Chi or Earth Principles
These principles create an altered environment where the Ninja changes but the environment stays the same.
If he increases the influence of yō on himself, he creates more favorable conditions for himself. If the opponent is stronger or better, he practices and improves until he can trump him. If the opponent has more information, he collects more information in turn. If the opponent’s troops are in the majority, he, in turn, strengthens his ranks.
Increasing the influence of in on the Ninja decreases the threat. If the Ninja is being pursued, he will fall back behind the enemy. If he falls into a raging torrent, he doesn’t fight the tide but simply lets himself be carried downstream. If he is exposed as an agent, he offers his services to the enemy. The Ninja avoids hasty judgment of a situation and tries to evaluate neutrally. If for example, a murderer is lurking in a dark house, you imagine him waiting in the dark, gun drawn, knowing exactly where you are. If you change your point of view, the murderer suddenly seems small and abandoned. He’s waiting in a dark house, not knowing if we’re even going to enter it, which way we’re going, or what weaponry we’re carrying. He feels lost in the dark.
Or in another example, we are faced with a large, physically superior opponent. We could imagine one punch from him destroying us. But when we change our position, the opponent suddenly seems immobile, hampered by his body mass and muscles. Our speed can hit him in vulnerable spots he can barely protect.
Jin or Human Principles
These principles create what appears to be an altered environment around the Ninja without the environment or the Ninja changing. Illusions and tricks only pretend that the situation has changed. The principles of in and yō are exaggerated, so that as an outsider one can no longer see through the true situation.
This tactic is called kyojutsu tenkan ho, which means lie and truth. The Ninja presents the truth as a lie and the lie as truth. Thus the Ninja can show strength when in fact he is weak, or he can hide his strength when he is strong. We can exaggerate to such an extent that the opponent senses the deception and thinks we’re trying to deceive them, when in fact that’s not the case.
In the Middle Ages, for example, a Ninja could scream wildly at the guard at the gate and tell them about an attack on the other side of the castle or about a fire. The guards moved in that direction and the Ninja was able to exit the castle unhindered.

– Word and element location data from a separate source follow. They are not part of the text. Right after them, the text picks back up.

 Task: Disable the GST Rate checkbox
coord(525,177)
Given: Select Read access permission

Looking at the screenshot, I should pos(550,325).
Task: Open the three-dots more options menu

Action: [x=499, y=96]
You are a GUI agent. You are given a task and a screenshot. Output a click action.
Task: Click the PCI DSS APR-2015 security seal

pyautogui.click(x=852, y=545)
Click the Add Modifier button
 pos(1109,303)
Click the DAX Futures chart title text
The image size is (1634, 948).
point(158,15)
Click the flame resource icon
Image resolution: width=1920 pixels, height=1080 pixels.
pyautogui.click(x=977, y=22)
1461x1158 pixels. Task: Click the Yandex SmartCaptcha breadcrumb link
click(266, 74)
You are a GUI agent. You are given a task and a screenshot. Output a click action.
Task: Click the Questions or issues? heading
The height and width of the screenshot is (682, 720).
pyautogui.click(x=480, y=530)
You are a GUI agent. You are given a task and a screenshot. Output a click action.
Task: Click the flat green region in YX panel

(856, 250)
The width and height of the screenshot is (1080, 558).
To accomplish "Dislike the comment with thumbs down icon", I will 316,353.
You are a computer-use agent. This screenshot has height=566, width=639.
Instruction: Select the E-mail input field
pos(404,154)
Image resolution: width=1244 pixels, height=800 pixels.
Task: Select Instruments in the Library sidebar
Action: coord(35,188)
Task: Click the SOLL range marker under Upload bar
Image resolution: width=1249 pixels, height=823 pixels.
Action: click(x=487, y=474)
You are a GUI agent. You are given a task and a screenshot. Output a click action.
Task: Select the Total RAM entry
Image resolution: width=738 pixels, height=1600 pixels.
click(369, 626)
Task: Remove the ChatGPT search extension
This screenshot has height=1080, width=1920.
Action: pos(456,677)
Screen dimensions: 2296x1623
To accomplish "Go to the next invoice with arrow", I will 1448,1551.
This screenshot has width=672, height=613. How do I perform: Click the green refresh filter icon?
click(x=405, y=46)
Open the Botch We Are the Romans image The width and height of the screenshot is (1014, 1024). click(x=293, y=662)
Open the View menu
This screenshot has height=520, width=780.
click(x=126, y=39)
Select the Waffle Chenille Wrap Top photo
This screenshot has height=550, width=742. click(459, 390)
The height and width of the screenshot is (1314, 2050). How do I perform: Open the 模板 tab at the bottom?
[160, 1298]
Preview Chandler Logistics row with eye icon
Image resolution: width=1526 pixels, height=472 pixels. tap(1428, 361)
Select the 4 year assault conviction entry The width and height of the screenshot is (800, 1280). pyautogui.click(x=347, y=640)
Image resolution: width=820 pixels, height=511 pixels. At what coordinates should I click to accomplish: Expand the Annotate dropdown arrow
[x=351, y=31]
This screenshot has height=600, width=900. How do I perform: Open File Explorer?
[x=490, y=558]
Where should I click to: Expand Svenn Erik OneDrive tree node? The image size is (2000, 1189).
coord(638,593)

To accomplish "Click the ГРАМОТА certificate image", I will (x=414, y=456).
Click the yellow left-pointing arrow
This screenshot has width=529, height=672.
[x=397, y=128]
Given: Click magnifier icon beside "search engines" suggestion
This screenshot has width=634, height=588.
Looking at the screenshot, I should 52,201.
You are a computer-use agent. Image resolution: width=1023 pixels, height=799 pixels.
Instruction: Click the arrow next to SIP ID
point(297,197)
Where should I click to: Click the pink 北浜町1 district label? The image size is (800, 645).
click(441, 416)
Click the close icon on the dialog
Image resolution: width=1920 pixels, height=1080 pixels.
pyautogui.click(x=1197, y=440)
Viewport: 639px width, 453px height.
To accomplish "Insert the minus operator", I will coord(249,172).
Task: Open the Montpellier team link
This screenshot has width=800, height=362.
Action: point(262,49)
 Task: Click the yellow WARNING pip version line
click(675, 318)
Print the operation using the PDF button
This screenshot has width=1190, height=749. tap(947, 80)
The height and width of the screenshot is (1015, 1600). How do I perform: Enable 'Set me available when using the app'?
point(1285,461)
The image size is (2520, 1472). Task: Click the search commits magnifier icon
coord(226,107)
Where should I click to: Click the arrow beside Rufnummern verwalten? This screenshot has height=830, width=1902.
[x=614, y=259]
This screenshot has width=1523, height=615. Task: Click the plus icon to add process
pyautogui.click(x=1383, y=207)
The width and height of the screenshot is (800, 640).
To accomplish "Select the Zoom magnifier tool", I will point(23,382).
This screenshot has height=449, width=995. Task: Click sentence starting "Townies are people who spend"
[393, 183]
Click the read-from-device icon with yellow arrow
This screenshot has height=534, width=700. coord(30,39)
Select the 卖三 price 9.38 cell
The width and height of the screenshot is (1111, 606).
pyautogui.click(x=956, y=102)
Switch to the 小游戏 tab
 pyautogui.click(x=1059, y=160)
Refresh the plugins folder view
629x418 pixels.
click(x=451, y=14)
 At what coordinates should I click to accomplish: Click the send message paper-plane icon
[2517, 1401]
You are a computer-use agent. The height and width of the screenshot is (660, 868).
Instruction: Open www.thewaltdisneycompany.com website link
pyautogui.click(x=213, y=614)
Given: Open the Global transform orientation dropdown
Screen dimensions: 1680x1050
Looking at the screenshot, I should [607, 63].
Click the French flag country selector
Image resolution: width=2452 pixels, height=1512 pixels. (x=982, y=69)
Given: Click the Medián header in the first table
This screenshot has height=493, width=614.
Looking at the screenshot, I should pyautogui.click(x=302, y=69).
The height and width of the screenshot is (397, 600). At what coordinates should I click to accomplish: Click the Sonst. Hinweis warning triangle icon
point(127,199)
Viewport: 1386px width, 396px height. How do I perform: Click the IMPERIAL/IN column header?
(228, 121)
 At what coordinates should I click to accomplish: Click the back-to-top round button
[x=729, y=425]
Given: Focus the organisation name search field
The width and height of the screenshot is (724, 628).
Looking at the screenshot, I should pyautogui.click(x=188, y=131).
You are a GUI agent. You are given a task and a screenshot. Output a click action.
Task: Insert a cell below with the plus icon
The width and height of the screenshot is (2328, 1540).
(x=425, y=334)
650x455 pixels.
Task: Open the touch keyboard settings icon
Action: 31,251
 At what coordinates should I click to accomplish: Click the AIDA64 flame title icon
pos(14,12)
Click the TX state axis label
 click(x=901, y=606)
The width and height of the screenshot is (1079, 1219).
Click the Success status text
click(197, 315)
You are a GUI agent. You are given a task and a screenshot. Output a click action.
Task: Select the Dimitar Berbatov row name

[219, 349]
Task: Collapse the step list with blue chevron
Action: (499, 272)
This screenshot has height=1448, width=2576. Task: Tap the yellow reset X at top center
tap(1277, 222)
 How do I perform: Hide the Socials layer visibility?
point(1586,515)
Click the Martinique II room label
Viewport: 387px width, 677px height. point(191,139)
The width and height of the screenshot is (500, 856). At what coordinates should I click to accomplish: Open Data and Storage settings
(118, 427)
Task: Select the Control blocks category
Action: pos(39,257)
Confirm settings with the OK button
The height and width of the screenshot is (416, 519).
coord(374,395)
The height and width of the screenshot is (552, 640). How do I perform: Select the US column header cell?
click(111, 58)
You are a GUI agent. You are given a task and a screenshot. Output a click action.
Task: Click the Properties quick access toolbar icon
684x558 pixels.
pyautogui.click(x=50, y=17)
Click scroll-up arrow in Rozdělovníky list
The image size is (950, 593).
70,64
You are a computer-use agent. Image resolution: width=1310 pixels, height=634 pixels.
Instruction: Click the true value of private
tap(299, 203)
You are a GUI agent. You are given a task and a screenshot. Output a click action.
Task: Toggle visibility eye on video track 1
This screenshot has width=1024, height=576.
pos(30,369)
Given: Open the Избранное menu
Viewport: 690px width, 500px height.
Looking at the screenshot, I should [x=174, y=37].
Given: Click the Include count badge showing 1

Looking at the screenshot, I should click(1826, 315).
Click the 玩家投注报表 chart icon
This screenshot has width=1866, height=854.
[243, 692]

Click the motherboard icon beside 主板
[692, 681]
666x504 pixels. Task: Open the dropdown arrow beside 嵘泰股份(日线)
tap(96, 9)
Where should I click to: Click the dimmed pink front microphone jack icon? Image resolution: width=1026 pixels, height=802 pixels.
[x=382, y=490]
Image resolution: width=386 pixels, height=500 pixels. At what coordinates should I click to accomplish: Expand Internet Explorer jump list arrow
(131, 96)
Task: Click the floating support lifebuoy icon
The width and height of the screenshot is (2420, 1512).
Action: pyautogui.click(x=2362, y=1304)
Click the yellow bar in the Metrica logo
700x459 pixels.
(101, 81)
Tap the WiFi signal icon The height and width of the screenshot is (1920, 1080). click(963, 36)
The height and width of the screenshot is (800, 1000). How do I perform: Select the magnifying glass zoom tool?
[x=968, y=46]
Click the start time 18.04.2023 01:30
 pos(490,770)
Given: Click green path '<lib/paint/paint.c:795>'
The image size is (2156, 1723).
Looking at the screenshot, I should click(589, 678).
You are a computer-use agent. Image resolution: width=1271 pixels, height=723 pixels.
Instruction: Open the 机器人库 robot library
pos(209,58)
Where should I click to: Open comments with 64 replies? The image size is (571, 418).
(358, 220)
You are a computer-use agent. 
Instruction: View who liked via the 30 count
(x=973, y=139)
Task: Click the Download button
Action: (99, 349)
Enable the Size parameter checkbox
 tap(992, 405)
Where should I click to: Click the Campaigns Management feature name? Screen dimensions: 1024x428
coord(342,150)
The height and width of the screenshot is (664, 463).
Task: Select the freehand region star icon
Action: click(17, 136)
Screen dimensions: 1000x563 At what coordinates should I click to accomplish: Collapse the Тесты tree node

Or he threw a heavy stone from the wall into the water. The guards now focused on searching the shore and the Ninja was able to escape elsewhere.
A very effective technique for close combat is mentioned here. If the opponent wants to grab the Ninja in close combat, you don’t resist it, but even pull him to your body. He will responsively move his power into the opposite side and pull back with all his might. This is when you reverse your power and throw your opponent.
If you are being pursued by an attacker, you can suddenly slow down, hook the enemy and flee in a different direction. Or you jump at the opponent and pinch your legs behind your back, then drop to the ground and pull the opponent with you.
A Ninja wasn’t afraid to do dirty tricks either. In a fight to the death, it doesn’t matter how honorably you died. Pulling the hair, flattening the nose, tearing the ears, kicking in the soft parts, sand in the eyes, etc. are only a small part of the repertoire.
An important aspect of Ninjutsu is in shin tonkei, maximum effect with minimum effort. The Ninja always tried to change the natural course of things as little as possible.